African airlines’ In January 2022, traffic increased 17.9% over the previous year, a slower rate than the 26.3 percent growth seen in December 2021. Capacity increased by 6.3 percent in January 2022, and load factor increased by 6.0 percentage points to 60.5 percent.

Domestic Passenger Markets

Japan’s Domestic demand increased by 107 percent, the greatest year-over-year increase ever recorded, albeit traffic fell 4.1 percent from December to January 2022 on a seasonally adjusted basis.

India’s Domestic RPKs declined 18% year over year in January, the worst drop of any of IATA’s domestic markets. Seasonally adjusted RPKs fell roughly 45 percent between December and January on a month-to-month basis.

2022 vs 2019

Despite a year-over-year increase in traffic in January 2022, passenger demand remained well below pre-COVID-19 levels. In January, total RPKs were down 49.6% compared to January 2019. Domestic traffic was down 26.5 percent, while international traffic was down 62.4 percent.

Russia-Ukraine Conflict

  • The impact of the Russia-Ukraine crisis, which started in late February, is not included in the January numbers. Travel is projected to suffer as a result of the sanctions and airspace closures, particularly among neighboring countries.
  • In 2021, the Ukrainian passenger market represented for 3.3 percent of European traffic and 0.8 percent of global traffic.In 2021, Russian foreign traffic accounted for 5.7 percent of European traffic (excluding domestic traffic) and 1.3 percent of global traffic.
  • Flights have been rerouted or cancelled as a result of airspace closures, especially in the Europe-Asia market but also in the Asia-North America market. This effect is tempered by the fact that flight activity has decreased dramatically since Asia’s borders were largely closed as a result of COVID-19. RPKs flown between Asia and North America and Asia and Europe accounted for 3.0% and 4.5 percent of global international RPKs, respectively, in 2021.

Aside from these difficulties, the recent surge in gasoline prices is putting downward pressure on airline rates.
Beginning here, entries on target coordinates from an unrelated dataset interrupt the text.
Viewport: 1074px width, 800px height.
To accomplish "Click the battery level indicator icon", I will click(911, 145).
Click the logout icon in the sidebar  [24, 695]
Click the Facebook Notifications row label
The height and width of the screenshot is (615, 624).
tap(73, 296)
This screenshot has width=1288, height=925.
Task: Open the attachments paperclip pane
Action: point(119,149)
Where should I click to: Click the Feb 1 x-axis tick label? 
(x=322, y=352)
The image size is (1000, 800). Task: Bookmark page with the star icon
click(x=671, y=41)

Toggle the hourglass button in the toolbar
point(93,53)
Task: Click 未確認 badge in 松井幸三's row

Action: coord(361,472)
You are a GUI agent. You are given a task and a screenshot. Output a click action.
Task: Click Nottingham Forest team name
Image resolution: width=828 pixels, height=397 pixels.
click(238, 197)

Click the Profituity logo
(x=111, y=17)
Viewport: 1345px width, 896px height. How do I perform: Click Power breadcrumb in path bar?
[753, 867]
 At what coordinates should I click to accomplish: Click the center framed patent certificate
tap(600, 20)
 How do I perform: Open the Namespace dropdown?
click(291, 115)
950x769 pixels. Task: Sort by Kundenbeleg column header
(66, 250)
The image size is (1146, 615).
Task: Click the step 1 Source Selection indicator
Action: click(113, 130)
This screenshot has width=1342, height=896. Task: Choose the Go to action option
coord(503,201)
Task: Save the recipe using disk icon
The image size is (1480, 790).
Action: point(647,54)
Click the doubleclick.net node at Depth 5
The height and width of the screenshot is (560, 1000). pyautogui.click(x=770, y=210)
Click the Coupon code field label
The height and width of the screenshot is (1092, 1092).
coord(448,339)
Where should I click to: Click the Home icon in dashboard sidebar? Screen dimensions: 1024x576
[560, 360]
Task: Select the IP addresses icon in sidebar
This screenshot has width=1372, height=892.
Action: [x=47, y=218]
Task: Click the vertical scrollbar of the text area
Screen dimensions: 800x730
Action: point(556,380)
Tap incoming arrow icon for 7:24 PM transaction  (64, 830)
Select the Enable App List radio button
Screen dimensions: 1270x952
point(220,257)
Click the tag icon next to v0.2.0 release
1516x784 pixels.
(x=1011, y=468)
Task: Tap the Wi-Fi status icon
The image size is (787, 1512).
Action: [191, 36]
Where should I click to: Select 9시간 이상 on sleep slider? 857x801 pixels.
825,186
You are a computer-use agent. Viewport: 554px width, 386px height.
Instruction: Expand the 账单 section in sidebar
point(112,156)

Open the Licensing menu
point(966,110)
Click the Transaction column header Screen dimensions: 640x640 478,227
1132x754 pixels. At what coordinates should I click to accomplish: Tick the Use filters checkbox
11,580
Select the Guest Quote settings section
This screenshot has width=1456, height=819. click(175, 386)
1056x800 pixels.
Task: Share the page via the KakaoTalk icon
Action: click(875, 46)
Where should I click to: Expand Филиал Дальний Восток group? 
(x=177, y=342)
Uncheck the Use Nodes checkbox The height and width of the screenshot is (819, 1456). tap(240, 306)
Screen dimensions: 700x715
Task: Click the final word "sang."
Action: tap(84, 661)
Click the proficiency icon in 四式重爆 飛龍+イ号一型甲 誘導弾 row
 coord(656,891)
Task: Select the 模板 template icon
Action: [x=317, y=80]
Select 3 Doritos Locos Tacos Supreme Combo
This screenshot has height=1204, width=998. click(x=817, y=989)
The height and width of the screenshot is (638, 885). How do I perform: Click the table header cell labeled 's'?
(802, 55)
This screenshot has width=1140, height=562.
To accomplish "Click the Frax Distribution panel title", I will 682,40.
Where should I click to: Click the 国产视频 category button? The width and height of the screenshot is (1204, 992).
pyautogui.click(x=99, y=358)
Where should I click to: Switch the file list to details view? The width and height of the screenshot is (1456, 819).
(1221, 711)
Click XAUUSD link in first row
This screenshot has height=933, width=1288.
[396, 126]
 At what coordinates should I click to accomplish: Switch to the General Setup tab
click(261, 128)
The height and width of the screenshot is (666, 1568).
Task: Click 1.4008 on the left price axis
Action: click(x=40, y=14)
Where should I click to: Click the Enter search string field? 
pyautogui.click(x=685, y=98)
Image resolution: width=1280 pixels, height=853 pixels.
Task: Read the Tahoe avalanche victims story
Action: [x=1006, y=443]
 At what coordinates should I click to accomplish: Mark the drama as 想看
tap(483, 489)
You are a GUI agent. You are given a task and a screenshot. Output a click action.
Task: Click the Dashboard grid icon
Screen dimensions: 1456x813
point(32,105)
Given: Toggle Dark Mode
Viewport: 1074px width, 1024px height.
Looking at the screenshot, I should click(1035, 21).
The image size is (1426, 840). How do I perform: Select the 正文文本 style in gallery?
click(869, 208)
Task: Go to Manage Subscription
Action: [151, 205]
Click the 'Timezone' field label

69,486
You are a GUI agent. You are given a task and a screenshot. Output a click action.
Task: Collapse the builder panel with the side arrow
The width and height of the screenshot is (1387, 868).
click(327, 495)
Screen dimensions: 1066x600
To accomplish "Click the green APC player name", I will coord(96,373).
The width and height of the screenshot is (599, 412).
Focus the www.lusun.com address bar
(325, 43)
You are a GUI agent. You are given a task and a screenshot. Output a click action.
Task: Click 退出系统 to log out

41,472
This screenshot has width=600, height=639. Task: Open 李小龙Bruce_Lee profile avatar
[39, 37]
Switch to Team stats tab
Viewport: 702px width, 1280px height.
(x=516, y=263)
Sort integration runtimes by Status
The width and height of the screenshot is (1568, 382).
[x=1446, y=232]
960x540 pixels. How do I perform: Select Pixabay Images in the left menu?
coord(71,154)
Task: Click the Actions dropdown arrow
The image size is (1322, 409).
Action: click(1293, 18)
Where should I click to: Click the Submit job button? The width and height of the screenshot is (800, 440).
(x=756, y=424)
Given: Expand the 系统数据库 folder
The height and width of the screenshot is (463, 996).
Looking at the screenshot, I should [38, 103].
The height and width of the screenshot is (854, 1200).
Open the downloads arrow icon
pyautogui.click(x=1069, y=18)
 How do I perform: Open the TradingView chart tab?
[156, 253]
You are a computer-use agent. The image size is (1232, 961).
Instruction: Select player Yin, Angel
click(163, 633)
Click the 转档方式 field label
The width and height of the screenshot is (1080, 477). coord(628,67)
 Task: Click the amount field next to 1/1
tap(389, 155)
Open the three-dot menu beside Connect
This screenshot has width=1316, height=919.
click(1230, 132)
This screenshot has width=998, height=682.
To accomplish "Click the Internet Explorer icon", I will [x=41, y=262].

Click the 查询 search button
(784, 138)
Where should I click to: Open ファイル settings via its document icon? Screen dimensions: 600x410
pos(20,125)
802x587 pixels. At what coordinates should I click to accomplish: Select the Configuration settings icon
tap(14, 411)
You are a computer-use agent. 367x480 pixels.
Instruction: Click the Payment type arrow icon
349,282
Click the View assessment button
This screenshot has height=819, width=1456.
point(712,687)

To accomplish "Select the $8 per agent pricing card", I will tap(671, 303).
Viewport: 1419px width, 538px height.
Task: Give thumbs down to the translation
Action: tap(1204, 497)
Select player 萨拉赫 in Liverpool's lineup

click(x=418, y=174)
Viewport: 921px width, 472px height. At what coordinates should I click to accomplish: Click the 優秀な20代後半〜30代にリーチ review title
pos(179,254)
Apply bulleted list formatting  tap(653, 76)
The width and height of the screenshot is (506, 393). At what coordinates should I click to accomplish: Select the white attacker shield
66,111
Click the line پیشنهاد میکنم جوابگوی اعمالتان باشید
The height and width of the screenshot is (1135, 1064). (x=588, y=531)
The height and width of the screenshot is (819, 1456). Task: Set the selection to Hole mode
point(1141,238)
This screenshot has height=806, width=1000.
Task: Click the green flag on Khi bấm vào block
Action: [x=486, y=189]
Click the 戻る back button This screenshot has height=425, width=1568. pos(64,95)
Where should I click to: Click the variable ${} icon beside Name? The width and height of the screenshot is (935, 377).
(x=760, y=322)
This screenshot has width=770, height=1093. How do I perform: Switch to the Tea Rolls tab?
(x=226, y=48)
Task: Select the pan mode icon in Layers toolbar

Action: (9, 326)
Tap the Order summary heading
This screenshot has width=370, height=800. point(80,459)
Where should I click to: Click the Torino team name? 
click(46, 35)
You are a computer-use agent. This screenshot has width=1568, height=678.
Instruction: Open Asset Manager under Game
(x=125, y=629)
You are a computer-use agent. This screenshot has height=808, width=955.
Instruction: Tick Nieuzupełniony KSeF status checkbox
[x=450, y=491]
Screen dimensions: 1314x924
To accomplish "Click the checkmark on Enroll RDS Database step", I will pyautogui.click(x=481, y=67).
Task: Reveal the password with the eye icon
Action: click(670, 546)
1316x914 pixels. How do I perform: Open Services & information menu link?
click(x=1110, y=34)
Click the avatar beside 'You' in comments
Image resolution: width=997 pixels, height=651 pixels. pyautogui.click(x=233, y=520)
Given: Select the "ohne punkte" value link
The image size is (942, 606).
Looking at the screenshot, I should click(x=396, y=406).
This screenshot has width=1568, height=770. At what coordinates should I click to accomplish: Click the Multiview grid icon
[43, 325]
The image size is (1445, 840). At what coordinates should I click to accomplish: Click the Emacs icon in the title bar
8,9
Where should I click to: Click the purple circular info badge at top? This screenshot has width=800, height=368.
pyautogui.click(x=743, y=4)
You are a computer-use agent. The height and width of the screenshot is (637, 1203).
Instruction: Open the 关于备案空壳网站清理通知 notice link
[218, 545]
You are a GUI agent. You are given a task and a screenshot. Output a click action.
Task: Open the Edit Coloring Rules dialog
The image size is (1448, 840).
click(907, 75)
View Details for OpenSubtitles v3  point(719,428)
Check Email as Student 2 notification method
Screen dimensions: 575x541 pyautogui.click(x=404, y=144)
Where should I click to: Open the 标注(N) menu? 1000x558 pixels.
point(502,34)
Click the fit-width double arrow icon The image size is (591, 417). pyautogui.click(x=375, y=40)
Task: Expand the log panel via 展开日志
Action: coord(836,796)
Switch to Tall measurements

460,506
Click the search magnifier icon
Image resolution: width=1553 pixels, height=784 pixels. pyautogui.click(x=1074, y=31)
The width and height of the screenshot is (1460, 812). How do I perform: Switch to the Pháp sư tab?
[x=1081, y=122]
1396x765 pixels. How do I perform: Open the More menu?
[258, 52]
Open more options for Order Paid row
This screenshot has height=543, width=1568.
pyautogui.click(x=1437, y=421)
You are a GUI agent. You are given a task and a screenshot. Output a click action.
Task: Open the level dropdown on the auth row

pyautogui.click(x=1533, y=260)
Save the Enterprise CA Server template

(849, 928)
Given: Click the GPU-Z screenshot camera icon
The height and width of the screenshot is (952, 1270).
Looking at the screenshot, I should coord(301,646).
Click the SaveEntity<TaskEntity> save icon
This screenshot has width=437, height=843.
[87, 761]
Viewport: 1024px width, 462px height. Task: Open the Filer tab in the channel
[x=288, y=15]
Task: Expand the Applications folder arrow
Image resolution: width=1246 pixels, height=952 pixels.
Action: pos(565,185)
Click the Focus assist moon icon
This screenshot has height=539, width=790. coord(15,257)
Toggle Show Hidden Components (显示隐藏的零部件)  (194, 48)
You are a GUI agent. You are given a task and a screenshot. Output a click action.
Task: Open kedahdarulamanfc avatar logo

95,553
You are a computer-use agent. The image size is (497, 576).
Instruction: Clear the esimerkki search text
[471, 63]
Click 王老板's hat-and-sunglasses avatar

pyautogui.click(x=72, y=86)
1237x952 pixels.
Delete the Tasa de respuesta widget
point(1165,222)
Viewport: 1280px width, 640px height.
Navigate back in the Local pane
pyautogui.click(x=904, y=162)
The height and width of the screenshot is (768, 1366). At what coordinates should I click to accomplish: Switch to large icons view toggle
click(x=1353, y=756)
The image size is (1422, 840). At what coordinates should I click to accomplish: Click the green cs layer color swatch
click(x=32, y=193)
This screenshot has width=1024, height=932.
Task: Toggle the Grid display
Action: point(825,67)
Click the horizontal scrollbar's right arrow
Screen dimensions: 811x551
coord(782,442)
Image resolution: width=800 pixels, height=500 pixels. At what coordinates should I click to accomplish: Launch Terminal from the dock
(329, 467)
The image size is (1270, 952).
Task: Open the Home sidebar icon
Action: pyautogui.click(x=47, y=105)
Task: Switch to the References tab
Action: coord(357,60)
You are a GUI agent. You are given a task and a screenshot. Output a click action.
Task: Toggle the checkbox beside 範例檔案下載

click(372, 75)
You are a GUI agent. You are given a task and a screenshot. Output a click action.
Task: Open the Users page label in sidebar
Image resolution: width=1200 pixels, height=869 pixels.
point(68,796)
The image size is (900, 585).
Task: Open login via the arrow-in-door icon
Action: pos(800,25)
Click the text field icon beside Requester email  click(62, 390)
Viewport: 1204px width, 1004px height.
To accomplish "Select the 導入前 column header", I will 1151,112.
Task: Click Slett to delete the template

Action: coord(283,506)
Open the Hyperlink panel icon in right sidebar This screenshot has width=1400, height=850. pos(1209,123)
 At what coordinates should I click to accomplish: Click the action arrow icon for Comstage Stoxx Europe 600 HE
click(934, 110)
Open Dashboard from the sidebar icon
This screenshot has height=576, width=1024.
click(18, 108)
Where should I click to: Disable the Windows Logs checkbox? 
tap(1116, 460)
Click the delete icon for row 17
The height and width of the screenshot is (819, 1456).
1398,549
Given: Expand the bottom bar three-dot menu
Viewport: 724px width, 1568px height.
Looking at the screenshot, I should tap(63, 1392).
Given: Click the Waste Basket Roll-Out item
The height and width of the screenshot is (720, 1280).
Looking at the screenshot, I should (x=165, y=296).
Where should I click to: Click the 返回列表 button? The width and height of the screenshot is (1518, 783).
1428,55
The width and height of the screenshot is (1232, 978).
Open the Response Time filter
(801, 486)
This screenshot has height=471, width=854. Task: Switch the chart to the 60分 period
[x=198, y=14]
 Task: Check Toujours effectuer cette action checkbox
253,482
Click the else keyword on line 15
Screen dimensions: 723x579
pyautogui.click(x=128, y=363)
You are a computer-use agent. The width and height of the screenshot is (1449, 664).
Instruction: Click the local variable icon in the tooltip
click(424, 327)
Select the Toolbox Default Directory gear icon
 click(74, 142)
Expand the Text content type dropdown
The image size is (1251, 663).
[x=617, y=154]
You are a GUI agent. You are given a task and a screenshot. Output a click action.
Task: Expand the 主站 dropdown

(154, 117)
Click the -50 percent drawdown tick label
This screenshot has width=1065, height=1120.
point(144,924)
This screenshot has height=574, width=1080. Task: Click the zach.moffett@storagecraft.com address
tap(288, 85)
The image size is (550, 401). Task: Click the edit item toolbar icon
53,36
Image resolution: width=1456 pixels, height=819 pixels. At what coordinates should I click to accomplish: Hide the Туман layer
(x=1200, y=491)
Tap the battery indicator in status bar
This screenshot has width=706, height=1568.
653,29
“When we made our most recent industry financial forecast last autumn, we expected the airline industry to lose $11.6 billion in 2022 with jet fuel at $78/barrel and fuel accounting for 20% of costs. As of 4 March, jet fuel is trading at over $140/barrel. Absorbing such a massive hit on costs just as the industry is struggling to cut losses as it emerges from the two-year COVID-19 crisis is a huge challenge. If the jet fuel price stays that high, then over time, it is reasonable to expect that it will be reflected in airline yields,” said Walsh.

The Bottom Line

“The past few weeks have seen a dramatic shift by many governments around the world to ease or remove COVID-19-related travel restrictions and requirements as the disease enters its endemic phase. It’s vital that this process continue and even accelerate, to more quickly restore damaged global supply chains and enable people to resume their lives. One step to encourage a return to normality is to remove mask mandates for air travel. It makes no sense to continue to require masks on airplanes when they are no longer being required in shopping malls, theatres or offices. Aircraft are equipped with highly sophisticated hospital quality filtration systems and have much higher air flow and air exchange rates than most other indoor environments where mask mandates already have been removed,” said Walsh.